The criminal group behind the February Reddit hack is now demanding $4.5 million and the dropping of API changes, or the stolen data will be published.
@Phoeniqz If Reddit is only announcing the hack now then that is very likely going to be a legal problem in a number of US jurisdictions, not to mention EU and others.
@dismalnow having the code out there that Reddit uses to track accounts doesn't give me warm fuzzies. I'm not a technical guy but it seems that it would be better if that code had not been hacked and put in the hands of people with malicious intent. I have to defer to others on whether the hack compromises Reddit users' security.
it would be better if that code had not been hacked and put in the hands of people with malicious intent.
And if a frog had wings...
Now that it's out, it's best for affected parties to try to determine if immediate action is required to reduce damage to themselves via reddit's mistake - and all we have is a preliminary, and likely heavily redacted report from the company foolish enough to have allowed itself to get hacked.
So far the information points to non-production data. But the truth is that nobody knows the full scope of egressed data until BlackCat proves it, or reddit runs the fastest penetration forensics team EVER.
Therefore, it's unlikely to be user information of substance unless you e been uploading photos of your taint, connected your work email address, and have pm'd your credit card number to people.

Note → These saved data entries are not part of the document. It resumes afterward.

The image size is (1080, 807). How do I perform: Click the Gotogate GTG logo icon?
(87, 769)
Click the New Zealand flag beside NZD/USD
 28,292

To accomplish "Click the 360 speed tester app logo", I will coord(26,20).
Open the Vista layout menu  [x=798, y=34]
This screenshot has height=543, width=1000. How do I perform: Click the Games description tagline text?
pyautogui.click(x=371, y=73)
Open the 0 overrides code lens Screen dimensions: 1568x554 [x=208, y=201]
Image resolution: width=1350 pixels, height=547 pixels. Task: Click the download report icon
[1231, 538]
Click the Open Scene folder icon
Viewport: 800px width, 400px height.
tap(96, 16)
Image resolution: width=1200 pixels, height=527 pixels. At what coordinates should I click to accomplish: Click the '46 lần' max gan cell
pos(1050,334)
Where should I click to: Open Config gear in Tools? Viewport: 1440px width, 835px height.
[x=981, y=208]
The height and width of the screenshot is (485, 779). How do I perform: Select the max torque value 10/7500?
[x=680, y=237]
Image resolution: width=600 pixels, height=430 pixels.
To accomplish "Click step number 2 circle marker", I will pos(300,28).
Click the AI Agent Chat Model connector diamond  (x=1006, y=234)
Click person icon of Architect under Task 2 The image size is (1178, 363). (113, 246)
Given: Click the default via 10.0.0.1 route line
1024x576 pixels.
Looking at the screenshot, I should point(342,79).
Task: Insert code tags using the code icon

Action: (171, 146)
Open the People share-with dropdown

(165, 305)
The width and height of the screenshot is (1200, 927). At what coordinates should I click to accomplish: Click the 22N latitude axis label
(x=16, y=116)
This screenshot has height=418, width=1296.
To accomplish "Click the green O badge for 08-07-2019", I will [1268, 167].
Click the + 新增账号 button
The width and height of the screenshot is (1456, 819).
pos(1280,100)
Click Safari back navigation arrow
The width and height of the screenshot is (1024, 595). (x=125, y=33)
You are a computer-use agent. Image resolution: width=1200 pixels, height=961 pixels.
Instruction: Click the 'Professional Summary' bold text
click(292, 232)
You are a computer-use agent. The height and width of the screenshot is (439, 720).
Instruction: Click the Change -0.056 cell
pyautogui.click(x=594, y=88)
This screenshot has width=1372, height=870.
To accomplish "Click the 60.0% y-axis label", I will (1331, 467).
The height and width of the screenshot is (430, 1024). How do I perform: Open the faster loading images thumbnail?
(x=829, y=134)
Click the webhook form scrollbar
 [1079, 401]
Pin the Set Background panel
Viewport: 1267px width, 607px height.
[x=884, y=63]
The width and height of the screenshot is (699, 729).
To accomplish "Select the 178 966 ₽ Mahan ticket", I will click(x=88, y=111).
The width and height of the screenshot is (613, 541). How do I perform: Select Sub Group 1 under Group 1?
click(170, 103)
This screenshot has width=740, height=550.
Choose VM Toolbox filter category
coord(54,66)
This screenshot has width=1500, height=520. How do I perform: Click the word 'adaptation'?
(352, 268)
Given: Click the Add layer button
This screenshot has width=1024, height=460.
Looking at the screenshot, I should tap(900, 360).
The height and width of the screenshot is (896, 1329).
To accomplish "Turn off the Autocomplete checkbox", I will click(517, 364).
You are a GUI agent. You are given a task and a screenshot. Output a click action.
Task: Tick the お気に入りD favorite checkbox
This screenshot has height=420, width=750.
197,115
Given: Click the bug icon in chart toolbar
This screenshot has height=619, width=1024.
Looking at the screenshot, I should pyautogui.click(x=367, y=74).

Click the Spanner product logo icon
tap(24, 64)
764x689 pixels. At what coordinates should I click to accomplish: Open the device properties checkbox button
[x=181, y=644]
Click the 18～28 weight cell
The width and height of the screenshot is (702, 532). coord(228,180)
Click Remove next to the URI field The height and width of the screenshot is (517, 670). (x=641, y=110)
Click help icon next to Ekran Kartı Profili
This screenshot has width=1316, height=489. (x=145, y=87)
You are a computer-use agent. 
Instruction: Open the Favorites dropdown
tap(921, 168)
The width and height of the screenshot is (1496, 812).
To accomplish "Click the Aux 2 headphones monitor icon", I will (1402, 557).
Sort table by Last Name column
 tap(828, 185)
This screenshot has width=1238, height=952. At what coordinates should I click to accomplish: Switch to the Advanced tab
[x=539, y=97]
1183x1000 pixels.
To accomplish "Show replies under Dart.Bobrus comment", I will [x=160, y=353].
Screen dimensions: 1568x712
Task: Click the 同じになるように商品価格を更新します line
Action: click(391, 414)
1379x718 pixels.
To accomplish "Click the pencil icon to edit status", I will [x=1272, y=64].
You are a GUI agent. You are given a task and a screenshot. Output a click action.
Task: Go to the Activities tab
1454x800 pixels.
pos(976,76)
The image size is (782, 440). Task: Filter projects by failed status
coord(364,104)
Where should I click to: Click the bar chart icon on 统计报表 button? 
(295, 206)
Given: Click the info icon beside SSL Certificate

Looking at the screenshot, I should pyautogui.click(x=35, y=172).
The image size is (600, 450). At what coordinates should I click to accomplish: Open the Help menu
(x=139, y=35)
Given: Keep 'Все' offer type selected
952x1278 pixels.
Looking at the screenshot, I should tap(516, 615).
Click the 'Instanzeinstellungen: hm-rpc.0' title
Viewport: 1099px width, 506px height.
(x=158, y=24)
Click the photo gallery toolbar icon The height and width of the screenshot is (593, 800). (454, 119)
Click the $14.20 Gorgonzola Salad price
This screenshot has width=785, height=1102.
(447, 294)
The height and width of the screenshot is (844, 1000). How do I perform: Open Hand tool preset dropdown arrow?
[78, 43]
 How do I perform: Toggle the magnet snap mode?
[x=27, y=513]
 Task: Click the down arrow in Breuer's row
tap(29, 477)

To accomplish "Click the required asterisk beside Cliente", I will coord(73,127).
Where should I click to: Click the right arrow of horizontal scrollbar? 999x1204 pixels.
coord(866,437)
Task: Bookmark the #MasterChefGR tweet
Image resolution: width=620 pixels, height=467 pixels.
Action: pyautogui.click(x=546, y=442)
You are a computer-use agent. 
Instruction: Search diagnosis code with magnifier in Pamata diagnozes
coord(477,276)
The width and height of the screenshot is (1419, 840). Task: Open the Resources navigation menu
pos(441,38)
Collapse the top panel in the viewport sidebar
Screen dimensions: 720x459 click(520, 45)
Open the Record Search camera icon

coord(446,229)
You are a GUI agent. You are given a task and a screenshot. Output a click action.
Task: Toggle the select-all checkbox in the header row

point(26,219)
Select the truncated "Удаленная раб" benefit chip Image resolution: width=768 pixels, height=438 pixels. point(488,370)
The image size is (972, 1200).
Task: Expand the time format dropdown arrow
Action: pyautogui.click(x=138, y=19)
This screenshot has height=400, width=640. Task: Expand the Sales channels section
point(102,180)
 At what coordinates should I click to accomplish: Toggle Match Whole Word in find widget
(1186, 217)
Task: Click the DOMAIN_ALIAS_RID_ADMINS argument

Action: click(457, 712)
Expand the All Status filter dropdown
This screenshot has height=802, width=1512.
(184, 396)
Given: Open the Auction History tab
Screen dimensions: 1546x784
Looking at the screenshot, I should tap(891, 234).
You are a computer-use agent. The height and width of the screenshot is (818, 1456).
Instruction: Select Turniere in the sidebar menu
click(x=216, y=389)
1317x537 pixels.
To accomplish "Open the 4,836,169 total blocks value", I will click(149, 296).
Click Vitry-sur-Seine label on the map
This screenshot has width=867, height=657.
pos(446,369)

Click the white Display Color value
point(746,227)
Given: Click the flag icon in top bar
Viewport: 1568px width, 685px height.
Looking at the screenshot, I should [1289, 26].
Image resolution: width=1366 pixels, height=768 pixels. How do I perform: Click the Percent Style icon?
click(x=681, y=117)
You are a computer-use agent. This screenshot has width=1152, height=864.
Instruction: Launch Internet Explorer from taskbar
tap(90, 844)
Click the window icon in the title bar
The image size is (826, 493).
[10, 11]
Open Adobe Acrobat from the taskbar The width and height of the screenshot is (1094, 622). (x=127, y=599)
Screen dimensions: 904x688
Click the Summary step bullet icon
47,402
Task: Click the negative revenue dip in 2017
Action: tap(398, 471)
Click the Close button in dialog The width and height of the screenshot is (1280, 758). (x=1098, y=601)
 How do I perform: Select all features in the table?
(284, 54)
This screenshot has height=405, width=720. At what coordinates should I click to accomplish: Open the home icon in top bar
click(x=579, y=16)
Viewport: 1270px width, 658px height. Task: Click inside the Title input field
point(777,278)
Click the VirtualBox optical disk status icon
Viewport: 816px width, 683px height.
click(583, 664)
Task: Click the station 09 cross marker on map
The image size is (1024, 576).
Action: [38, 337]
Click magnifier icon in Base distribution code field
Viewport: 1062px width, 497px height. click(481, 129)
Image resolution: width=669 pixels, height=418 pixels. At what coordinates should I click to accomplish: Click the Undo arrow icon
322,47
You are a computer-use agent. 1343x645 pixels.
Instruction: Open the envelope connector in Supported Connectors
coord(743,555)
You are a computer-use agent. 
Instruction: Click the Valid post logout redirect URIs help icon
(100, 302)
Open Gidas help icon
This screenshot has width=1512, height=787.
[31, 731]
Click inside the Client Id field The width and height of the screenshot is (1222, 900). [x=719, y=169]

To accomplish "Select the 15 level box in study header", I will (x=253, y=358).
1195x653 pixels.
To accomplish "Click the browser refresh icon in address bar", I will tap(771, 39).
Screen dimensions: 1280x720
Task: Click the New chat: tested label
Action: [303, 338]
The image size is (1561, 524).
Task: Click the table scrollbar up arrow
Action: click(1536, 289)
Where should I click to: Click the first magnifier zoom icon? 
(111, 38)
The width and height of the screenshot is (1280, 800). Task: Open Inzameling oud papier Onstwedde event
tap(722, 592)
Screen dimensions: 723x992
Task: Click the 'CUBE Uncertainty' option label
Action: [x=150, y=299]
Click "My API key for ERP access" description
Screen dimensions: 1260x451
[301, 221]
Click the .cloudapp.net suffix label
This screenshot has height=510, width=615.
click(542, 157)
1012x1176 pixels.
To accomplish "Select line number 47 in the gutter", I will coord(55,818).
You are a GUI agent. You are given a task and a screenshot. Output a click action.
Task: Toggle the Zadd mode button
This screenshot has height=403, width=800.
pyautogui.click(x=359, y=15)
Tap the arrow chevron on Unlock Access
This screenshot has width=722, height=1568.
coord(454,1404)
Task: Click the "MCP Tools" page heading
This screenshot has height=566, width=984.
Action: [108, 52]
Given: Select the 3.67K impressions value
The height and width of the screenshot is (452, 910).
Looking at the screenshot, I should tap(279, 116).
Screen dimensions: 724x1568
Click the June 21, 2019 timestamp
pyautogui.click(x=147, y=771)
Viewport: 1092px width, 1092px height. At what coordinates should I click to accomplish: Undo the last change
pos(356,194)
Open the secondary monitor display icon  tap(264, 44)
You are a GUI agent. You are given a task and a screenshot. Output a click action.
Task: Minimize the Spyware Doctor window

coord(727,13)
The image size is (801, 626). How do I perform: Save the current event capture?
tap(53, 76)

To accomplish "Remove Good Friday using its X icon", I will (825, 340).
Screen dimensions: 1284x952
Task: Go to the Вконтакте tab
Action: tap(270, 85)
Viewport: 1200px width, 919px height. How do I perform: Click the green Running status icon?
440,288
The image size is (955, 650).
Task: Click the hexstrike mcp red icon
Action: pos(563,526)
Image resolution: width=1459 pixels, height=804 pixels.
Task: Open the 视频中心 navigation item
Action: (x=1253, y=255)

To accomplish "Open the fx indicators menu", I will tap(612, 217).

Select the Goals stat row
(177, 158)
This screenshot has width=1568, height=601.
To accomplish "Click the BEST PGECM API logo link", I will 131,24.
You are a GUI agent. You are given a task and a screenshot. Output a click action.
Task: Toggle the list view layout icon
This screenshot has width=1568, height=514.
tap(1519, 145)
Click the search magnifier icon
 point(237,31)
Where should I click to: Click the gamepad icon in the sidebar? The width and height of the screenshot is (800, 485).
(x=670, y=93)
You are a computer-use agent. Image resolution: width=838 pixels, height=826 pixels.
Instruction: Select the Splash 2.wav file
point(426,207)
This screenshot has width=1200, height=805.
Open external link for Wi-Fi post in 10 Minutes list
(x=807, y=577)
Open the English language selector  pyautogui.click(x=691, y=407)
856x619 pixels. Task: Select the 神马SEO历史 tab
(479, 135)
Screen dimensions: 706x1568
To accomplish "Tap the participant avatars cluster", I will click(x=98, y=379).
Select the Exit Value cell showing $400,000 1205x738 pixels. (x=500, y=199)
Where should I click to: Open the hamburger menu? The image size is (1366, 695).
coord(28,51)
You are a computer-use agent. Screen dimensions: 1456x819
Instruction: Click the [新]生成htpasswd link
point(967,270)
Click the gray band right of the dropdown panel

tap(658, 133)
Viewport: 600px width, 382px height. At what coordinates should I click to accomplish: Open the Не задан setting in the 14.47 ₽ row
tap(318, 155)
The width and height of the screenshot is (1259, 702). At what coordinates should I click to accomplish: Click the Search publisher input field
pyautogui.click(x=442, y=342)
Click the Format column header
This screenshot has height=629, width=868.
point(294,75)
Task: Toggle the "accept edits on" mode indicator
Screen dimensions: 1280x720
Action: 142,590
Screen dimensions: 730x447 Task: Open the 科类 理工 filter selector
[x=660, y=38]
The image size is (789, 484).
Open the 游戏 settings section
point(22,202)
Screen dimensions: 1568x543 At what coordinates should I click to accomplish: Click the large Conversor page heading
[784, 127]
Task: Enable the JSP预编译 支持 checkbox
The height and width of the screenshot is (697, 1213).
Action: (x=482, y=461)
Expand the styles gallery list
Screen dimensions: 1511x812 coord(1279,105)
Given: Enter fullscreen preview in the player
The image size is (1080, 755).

@dismalnow Maybe I should try that before I delete my Reddit account...at least the taint part. A parting gift to F u/spez. I think you proved my point. There a lot of people that read the revised terms of use and privacy policy when those came out and have an appreciation of the ramifications, but I suspect that a sizable percentage of Redditors do not. So as we are both no doubt are aware there are data-brokers that will piece together information in what we used to call a "mosaic approach" to create a profile - which is in part the cause for my concern.